Шошанна увела плачущую Фебу, поэтому Лайза резко ответила:

– Это утешение для Дэниела и его семьи, а если верить в его подсознательное стремление к мученической смерти, то Фебу оно разочарует, узнай она, что он предпочел смерть жизни с ней.

Торн посмотрел на лицо Эли и тактично увел жену.

– Не пытайся заглянуть к нему в сердце сейчас; не то обнаружишь там то, что ни один мужчина не захотел бы выставлять напоказ: его сердце разрывается, потому что этот мальчик Дэниел был его другом, а он страстно желает его женщину.

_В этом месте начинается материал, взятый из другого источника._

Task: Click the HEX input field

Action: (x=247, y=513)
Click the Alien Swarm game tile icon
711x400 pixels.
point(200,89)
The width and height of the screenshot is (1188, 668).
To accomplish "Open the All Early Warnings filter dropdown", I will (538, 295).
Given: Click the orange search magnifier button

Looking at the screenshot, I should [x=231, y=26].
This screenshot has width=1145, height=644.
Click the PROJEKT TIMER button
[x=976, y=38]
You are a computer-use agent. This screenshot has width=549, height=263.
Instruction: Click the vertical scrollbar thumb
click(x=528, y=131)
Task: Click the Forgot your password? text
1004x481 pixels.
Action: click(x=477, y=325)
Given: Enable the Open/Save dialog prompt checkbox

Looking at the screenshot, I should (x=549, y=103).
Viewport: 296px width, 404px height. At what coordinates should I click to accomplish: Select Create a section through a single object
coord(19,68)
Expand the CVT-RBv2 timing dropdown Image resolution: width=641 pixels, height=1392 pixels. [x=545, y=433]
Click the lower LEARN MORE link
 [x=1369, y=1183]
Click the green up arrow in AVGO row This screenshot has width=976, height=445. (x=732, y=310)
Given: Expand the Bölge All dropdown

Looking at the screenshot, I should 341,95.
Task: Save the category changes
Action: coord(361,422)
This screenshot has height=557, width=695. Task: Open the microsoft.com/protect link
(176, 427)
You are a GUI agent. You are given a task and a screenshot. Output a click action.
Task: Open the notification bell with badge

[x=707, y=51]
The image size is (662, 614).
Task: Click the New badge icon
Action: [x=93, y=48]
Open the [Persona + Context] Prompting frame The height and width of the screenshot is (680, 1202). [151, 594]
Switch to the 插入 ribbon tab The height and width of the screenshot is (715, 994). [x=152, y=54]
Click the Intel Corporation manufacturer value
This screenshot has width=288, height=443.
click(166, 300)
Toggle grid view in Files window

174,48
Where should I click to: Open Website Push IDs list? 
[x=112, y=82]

– Эли проявит достаточно мудрости, и Феба станет его женщиной. – Слезы навернулись ей на глаза. – Вскоре прибудет эскорт – лучше потратить последние несколько минут на то, чтобы помочь Шошанне успокоить Фебу.

– У тебя есть неделя, – ответил Торн.

– Что?!

– Ваша армия не разрешила мне остаться, однако ты нужна здесь – вижу это. Но через неделю, что бы ни случилось, вернешься ко мне. Если нет, пришлю британский полк… нет, целую бригаду, и она сотрет Морристаун с лица земли. – Он слегка и не слишком ласково встряхнул ее. – Понятно, Лайза Холлоуэй?

– Да, милорд. Люблю тебя и обещаю. Обещаю. Когда прибыл эскорт, она все еще обнимала его, целуя и давая обещания.

На второй день после сообщения о казни Дэниела Феба вернулась к работе в госпитале. Эли и служанки попытались подменять ее, Шошанна только покачала головой.

– Нет, ей полезно работать: она отвлекается, когда у нее заняты руки. Чем меньше у нее времени для размышлений, тем лучше.

– Она извинялась, – сообщила Шошанна по секрету Лайзе, оставшись наедине. – Чарли собирался на следующее утро возвращаться в Помптон, а я просидела с ней всю ночь, поэтому и подумала, что он и я… что мы… ей жаль, что не были вместе… – Встретив слегка насмешливый взгляд Лайзы, Шошанна вызывающе закончила: – Но мы все-таки были вместе! Когда настойка опия, которую ей дал Эли, подействовала, я оставила с ней Тилли, а сама пошла к Чарли. Он… он нуждался в утешении!